◆ **EXERCISE OBJECTIVE**:
Give the total number of lines in the data below that include "computer", and nothing else.

◆ **INPUT FOR THIS TASK**:
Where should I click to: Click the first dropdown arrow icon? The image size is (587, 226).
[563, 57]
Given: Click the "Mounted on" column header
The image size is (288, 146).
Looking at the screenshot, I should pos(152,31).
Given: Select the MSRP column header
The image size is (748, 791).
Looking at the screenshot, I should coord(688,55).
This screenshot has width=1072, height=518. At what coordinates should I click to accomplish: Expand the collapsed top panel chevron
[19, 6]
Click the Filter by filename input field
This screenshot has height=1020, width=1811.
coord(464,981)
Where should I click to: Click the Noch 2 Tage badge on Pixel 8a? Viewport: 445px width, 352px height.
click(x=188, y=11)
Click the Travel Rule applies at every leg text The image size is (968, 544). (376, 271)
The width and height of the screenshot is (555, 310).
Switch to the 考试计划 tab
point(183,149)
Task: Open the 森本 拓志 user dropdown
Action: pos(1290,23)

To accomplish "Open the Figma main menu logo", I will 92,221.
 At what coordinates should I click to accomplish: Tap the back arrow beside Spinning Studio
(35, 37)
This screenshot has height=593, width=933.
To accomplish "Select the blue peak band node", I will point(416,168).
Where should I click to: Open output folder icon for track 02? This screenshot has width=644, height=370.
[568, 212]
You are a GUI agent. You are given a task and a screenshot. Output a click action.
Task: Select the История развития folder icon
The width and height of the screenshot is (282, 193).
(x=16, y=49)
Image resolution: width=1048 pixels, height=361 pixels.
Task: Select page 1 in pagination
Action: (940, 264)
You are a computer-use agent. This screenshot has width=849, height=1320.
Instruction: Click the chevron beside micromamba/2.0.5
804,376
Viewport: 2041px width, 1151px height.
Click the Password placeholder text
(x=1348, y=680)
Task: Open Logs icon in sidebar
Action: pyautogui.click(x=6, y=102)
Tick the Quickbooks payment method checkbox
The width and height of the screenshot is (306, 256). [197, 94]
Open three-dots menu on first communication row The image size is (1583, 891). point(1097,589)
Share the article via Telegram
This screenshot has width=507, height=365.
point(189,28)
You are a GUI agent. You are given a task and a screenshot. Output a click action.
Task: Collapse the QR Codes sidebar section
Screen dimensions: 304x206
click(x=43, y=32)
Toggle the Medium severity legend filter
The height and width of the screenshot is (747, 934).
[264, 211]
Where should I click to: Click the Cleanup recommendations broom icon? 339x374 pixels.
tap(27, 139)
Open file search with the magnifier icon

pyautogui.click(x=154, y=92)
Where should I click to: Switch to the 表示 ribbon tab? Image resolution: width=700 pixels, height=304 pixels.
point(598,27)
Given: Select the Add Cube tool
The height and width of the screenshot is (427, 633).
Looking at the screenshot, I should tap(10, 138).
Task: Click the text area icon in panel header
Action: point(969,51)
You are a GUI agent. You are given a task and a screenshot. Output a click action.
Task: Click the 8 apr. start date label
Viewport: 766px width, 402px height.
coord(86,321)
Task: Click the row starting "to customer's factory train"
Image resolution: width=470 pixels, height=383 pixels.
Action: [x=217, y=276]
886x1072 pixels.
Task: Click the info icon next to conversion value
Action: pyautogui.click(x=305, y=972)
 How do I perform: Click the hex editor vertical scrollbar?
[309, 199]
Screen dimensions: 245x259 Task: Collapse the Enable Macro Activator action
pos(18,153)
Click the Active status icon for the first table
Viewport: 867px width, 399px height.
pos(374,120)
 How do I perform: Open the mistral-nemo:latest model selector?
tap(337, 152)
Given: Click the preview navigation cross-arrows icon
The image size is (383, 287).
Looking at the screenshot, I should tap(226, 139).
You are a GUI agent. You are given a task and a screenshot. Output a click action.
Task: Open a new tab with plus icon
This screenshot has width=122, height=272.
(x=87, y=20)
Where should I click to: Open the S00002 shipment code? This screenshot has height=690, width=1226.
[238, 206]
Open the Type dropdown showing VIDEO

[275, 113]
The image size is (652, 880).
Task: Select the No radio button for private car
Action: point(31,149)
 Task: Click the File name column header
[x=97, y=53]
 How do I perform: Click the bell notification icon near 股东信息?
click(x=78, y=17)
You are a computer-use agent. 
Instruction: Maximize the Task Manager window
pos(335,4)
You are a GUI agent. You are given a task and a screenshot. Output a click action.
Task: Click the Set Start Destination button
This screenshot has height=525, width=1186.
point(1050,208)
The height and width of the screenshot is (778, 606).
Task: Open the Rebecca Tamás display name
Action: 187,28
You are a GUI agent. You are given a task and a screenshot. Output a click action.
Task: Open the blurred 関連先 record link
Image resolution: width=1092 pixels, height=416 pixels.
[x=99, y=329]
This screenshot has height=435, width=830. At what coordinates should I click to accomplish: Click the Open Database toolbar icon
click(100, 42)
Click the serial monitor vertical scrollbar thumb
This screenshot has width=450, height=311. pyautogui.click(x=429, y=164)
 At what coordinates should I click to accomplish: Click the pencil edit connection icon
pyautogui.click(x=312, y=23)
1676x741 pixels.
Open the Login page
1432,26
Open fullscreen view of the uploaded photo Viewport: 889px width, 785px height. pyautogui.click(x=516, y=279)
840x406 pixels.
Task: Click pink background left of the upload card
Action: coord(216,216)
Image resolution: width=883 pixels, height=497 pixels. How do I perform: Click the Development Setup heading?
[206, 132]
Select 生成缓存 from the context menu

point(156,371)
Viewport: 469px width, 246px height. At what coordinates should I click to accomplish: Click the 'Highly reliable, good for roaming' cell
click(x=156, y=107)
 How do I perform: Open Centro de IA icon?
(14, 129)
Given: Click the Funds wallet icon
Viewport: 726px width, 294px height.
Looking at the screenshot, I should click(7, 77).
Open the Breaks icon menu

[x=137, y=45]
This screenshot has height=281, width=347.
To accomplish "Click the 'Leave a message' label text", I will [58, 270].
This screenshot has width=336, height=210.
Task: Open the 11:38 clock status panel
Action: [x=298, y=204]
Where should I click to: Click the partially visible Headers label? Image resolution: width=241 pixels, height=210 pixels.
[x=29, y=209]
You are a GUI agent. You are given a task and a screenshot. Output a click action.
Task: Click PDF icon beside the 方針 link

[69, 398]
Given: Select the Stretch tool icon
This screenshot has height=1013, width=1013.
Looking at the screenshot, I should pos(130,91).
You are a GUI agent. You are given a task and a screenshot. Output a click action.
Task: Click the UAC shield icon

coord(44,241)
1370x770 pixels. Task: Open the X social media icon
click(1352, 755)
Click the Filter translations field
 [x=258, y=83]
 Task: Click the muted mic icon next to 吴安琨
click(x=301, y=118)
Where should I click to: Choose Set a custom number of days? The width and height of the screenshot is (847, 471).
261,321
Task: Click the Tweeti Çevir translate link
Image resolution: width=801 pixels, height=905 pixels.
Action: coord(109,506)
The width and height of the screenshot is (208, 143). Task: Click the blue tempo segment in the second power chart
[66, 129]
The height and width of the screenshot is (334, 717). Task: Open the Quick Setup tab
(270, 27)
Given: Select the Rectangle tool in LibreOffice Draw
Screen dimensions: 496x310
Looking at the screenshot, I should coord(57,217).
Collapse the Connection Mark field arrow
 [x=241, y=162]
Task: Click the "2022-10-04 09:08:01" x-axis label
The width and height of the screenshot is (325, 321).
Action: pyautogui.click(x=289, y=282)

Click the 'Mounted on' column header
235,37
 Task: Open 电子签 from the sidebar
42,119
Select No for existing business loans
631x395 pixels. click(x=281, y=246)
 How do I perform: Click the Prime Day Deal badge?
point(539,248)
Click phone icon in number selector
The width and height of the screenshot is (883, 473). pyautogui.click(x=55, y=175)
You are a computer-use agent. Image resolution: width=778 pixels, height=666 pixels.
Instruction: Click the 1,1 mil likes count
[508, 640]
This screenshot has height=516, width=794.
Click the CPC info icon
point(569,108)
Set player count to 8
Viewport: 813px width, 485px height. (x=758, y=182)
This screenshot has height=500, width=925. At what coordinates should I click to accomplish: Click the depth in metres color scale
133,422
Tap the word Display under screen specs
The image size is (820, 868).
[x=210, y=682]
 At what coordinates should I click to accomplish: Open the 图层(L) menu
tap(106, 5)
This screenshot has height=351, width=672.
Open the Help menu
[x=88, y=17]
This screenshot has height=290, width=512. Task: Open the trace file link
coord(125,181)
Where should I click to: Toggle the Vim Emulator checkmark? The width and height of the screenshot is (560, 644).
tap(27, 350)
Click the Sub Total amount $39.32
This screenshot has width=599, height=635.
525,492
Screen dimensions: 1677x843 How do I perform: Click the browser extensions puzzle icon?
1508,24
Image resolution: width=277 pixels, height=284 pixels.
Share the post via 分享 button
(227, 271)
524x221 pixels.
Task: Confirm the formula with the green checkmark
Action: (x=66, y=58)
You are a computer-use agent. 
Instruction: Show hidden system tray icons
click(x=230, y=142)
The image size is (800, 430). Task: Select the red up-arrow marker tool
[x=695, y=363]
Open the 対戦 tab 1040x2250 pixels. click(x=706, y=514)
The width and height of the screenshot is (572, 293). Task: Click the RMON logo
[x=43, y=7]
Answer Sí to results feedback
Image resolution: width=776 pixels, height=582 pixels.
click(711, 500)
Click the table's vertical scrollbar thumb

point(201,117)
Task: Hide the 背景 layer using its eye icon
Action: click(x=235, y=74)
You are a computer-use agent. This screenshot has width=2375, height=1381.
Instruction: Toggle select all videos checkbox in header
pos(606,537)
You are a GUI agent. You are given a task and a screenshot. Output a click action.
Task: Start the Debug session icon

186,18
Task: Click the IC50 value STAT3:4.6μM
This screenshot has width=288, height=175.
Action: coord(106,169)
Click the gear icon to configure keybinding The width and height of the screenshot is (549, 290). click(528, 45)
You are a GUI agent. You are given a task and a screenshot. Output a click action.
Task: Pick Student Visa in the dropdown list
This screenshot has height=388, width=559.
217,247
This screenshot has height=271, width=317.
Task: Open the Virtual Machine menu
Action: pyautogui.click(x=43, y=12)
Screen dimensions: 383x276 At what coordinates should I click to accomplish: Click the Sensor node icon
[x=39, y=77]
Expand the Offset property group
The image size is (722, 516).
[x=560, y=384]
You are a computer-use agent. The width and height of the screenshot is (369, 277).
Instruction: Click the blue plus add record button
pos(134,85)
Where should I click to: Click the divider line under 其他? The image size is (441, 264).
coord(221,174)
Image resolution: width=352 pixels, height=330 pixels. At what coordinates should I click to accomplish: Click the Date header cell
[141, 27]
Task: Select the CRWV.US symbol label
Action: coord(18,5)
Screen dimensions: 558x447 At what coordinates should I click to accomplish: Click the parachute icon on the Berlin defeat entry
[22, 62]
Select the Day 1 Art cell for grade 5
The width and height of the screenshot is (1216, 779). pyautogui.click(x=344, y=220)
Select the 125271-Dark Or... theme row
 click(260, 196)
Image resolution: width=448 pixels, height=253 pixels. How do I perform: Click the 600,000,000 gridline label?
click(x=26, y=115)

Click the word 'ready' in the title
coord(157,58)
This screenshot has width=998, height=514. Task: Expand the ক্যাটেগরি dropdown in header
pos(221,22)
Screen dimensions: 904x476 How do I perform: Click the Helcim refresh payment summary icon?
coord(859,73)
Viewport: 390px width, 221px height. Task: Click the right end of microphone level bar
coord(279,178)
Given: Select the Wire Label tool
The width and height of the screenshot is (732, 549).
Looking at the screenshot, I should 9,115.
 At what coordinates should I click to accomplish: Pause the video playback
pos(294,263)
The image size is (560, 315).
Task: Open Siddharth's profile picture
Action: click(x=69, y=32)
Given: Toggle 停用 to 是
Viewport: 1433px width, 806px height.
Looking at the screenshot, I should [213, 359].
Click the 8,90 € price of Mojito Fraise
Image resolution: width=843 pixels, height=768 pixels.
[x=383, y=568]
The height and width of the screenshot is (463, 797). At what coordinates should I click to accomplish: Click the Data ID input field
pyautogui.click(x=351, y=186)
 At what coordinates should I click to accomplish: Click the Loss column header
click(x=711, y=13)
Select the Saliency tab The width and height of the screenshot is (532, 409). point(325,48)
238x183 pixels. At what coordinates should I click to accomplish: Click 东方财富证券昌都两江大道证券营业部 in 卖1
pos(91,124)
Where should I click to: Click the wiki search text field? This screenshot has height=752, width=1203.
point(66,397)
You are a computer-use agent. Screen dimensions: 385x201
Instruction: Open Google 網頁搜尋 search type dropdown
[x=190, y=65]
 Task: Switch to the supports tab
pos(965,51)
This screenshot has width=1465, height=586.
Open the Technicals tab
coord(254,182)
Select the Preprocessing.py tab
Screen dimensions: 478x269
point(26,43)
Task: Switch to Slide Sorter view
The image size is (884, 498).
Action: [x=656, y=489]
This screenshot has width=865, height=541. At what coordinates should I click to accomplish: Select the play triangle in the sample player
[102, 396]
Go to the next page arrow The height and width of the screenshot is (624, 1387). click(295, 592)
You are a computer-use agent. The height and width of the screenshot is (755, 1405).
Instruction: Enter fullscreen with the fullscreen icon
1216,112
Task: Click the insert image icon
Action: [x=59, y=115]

◆ **RESPONSE TO THIS TASK**:
8